Organic latex nanoparticles have recently been introduced as pseudostationary phases for electrokinetic chromatography (EKC), with a significant advantage being compatibility with mass spectrometric detection.  Additionally, the synthetic approach utilized to generate these nanoparticles is highly versatile, and this presents opportunities to tune and optimize their performance. 

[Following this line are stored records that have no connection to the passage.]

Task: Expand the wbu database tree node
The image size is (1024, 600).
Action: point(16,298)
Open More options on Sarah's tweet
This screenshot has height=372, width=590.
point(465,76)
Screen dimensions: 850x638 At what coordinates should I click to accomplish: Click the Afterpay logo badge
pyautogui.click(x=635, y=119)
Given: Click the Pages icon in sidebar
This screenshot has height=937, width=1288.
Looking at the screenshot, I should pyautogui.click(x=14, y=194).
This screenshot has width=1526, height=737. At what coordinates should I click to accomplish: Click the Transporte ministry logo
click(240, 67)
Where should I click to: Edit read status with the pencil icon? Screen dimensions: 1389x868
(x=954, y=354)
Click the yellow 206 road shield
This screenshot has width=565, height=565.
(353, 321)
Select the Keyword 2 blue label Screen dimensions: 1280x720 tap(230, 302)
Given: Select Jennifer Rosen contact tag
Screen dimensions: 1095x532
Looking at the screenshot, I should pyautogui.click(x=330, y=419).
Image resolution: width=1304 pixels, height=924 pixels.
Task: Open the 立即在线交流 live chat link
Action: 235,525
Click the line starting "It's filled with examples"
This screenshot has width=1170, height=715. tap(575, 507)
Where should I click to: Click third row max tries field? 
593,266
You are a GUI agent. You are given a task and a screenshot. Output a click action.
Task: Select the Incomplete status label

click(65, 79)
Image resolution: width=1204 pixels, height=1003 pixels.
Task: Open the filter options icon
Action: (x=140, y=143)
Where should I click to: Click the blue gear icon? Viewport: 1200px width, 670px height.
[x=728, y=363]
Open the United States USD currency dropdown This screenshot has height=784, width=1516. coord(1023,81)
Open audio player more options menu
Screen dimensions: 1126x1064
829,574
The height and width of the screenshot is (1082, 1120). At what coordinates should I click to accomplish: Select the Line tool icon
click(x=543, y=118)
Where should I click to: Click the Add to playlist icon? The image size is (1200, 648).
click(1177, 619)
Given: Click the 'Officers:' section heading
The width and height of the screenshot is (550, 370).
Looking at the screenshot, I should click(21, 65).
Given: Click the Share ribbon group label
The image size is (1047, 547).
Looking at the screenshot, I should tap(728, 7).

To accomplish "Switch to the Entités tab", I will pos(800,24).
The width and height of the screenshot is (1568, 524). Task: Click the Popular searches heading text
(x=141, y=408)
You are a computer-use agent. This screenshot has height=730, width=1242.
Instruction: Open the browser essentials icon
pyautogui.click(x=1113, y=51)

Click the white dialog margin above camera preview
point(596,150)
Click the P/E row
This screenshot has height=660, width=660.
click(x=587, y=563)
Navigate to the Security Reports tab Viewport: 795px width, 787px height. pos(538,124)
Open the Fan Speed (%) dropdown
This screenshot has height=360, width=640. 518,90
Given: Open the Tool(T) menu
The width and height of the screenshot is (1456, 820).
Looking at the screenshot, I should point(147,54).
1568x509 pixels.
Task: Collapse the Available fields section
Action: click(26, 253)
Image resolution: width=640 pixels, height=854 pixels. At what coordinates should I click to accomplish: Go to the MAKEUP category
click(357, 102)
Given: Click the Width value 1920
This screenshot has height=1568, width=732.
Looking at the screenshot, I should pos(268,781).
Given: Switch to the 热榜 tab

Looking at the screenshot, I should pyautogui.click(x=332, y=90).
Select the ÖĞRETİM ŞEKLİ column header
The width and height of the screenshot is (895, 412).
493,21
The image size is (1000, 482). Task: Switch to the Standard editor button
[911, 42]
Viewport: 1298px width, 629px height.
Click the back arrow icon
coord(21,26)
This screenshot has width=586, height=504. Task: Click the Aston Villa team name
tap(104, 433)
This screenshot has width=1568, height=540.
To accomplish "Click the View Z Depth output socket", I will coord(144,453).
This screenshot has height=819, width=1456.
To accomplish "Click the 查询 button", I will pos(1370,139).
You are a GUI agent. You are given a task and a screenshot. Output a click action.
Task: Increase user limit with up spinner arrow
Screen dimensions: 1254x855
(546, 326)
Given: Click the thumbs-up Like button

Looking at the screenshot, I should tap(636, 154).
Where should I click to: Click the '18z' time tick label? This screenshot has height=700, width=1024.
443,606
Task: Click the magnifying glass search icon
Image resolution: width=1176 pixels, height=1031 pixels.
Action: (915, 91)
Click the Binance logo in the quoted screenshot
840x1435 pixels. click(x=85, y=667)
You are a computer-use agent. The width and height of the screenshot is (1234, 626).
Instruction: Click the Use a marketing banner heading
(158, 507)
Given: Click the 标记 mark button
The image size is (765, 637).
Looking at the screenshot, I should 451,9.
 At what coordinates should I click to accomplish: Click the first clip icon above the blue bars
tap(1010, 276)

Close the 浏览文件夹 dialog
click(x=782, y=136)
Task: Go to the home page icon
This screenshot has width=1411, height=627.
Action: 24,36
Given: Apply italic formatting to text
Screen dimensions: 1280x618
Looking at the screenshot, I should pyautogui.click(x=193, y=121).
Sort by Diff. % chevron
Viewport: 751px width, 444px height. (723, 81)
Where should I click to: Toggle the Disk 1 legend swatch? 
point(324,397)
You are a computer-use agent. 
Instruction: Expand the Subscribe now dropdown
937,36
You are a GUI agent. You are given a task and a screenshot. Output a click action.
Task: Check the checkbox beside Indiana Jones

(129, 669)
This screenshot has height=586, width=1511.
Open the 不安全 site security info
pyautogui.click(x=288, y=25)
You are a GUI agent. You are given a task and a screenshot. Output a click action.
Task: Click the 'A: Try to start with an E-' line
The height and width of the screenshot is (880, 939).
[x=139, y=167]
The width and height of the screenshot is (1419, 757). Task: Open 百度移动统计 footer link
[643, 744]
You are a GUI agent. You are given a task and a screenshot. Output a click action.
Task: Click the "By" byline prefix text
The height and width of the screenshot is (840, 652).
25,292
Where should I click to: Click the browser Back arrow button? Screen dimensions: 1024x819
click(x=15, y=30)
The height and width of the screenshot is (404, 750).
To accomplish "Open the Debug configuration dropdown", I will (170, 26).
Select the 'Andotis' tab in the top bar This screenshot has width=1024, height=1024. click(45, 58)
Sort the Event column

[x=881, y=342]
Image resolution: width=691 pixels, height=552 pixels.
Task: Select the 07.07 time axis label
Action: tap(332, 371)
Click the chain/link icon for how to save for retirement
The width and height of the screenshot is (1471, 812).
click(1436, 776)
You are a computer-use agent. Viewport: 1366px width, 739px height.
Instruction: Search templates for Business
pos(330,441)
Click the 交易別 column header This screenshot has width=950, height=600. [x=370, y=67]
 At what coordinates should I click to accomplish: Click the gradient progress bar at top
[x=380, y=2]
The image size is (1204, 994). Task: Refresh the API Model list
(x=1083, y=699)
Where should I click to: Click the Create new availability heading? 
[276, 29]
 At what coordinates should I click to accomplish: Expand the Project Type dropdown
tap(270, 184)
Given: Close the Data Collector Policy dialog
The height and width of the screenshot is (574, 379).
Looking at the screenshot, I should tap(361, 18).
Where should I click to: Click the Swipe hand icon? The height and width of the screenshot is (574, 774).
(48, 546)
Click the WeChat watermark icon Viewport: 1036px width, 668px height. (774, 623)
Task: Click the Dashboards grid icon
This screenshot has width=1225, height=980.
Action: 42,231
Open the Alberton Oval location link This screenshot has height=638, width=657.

In the present study, the performance and selectivity of novel acrylate-based latex nanoparticles, synthesized by reversible addition–fragmentation chain transfer (RAFT) polymerization, have been studied using EKC.  The performance of the materials is enhanced through the use of strongly acidic ionic functional groups, which extend the utility of the pseudo-stationary phases to low pH environments.  Nanoparticles with a range of hydrophobic core chemistries and diameters have also been synthesized and evaluated.  The behavior and performance of the new pseudo-stationary phases are characterized as a function of chemistry and structure.   The linear solvation energy relationship (LSER) model is applied to characterize the solvent properties and interactions between the nanoparticles and analytes.  The solvent characteristics of the nanoparticles were found to be similar to other acrylate based co-polymers, and are not significantly altered by changes in the ionic group chemistry.  The overall solvent properties of the nanoparticles imply that the hydrophobic core of the particles is highly accessible, while interactions with the ionic shell are weak or non-existent

These fundamental studies of nanoparticle performance and selectivity should lead to better applicability and informed design of new nanoparticle pseudo-stationary phases for EKC.